Editor: Hasanudin Aco
“Kita harus punya kepercayaan diri untuk berdiri sendiri dan mempunyai identitas sendiri, khususnya karena kita mempunyai kekayaan ragam kebaya, dari Sabang sampai Merauke, dari Pulau Miangas hingga ke Pulau Rote.
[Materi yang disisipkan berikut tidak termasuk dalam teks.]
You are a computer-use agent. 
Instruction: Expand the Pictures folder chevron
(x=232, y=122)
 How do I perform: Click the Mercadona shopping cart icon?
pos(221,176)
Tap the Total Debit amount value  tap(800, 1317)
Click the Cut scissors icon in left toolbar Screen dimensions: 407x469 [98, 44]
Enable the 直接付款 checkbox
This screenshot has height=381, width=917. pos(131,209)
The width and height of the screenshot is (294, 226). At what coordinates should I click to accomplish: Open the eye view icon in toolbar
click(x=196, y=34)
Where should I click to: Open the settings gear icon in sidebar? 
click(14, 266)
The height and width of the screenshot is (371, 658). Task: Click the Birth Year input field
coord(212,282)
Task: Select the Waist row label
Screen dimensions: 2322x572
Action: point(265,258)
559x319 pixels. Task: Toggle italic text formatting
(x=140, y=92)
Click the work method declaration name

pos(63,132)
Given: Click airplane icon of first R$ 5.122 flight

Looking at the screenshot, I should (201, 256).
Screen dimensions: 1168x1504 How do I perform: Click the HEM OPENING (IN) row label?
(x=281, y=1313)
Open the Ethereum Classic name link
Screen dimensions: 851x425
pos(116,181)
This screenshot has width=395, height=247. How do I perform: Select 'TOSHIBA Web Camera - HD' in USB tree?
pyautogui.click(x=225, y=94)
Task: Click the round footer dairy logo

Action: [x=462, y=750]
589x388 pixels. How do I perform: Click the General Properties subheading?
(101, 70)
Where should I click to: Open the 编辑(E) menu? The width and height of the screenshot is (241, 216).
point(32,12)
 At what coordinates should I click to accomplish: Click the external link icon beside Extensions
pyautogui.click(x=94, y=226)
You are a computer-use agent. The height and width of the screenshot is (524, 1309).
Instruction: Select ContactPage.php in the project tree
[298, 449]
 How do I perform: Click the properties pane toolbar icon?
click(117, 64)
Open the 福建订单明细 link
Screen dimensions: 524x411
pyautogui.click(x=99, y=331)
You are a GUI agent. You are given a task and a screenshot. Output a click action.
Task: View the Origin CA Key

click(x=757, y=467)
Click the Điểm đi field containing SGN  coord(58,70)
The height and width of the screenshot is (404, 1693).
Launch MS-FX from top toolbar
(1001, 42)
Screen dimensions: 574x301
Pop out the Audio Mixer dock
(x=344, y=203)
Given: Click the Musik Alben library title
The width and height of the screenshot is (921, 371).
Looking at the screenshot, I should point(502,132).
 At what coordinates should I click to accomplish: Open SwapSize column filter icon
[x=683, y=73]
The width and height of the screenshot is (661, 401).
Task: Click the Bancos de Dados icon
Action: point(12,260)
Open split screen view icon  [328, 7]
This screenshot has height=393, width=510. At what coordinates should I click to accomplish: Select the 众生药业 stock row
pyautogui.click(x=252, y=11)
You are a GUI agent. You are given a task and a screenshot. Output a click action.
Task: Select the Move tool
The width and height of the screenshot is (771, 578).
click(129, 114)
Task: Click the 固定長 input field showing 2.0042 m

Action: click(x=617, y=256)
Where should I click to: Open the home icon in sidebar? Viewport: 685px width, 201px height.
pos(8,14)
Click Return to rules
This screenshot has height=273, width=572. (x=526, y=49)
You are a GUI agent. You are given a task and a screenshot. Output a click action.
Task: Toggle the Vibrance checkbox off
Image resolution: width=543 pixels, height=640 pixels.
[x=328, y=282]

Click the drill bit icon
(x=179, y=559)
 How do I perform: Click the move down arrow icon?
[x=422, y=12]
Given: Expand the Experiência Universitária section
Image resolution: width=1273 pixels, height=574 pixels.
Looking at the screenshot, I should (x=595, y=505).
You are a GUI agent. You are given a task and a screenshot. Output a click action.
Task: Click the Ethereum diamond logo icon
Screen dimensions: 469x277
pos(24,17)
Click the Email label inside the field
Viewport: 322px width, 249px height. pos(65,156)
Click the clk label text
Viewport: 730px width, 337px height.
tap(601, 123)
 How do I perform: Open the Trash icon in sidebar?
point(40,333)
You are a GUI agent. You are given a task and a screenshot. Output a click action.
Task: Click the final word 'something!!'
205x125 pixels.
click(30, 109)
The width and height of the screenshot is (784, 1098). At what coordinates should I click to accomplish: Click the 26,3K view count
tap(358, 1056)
Apalagi beberapa kepala daerah di Indonesia telah siap mendukung penuh untuk proses pengajuan/pencatatan kebaya khas dari daerah masing-masing sebagai warisan budaya tak benda nasional (WBTB)” tegas Tuti.
Busana Nasional dan Hari Kebaya Nasional
Untuk memperkuat proses pendaftaran kebaya ke UNESCO, Tuti mengusulkan dan mendesak Pemerintah Indonesia untuk segera menetapkan kebaya sebagai Busana Nasional, dan juga menetapkan Hari Kebaya Nasional.
Menurut Tuti, Indonesia adalah negeri yang sangat kaya-raya akan budaya dan memiliki keunikan tersendiri, negara yang sarat dengan filosofi dan nilai adiluhung.
“Kebaya adalah salah satu ciri khas kebanggaan busana perempuan Indonesia yang sudah digunakan sejak abad ke-15, yang merupakan warisan budaya peninggalan nenek moyang yang sangat anggun dan membanggakan
. Kebaya adalah busana yang selalu dipadu-padan secara harmoni dengan berbagai jenis kain ‘Wastra Nusantara’, antara lain kain batik, kain tenun, kain songket, kain ikat, kain lurik, kain jumputan, dan lain-lain,” terangnya.
“Tidak ada negara lain yang mempunyai kebaya yang dipadu-padan dengan Wastra Nusantara selain Indonesia,” tambahnya.
Kebaya Indonesia, lanjut Tuti, adalah kebaya yang dikenakan seluruh perempuan Indonesia dari 38 provinsi di Indonesia. Ada Kebaya Panjang, Kebaya Pendek, Kebaya Kurung, Kebaya Kutubaru, Kebaya Kartini, Kebaya Bodo, Kebaya Bali, Kebaya NTT, Kebaya Ambon, Kebaya Manado, Kebaya Labu, Kebaya Rancang, dan lain-lain.
"Jadi semua itu harus kita jadikan modal utama agar kita optimistis mendaftarkan kebaya sebagai warisan budaya tak benda dunia ke UNESCO secara 'single nomination'," tandas Tuti Nusandari Roosdiono mengakhiri penjelasannya.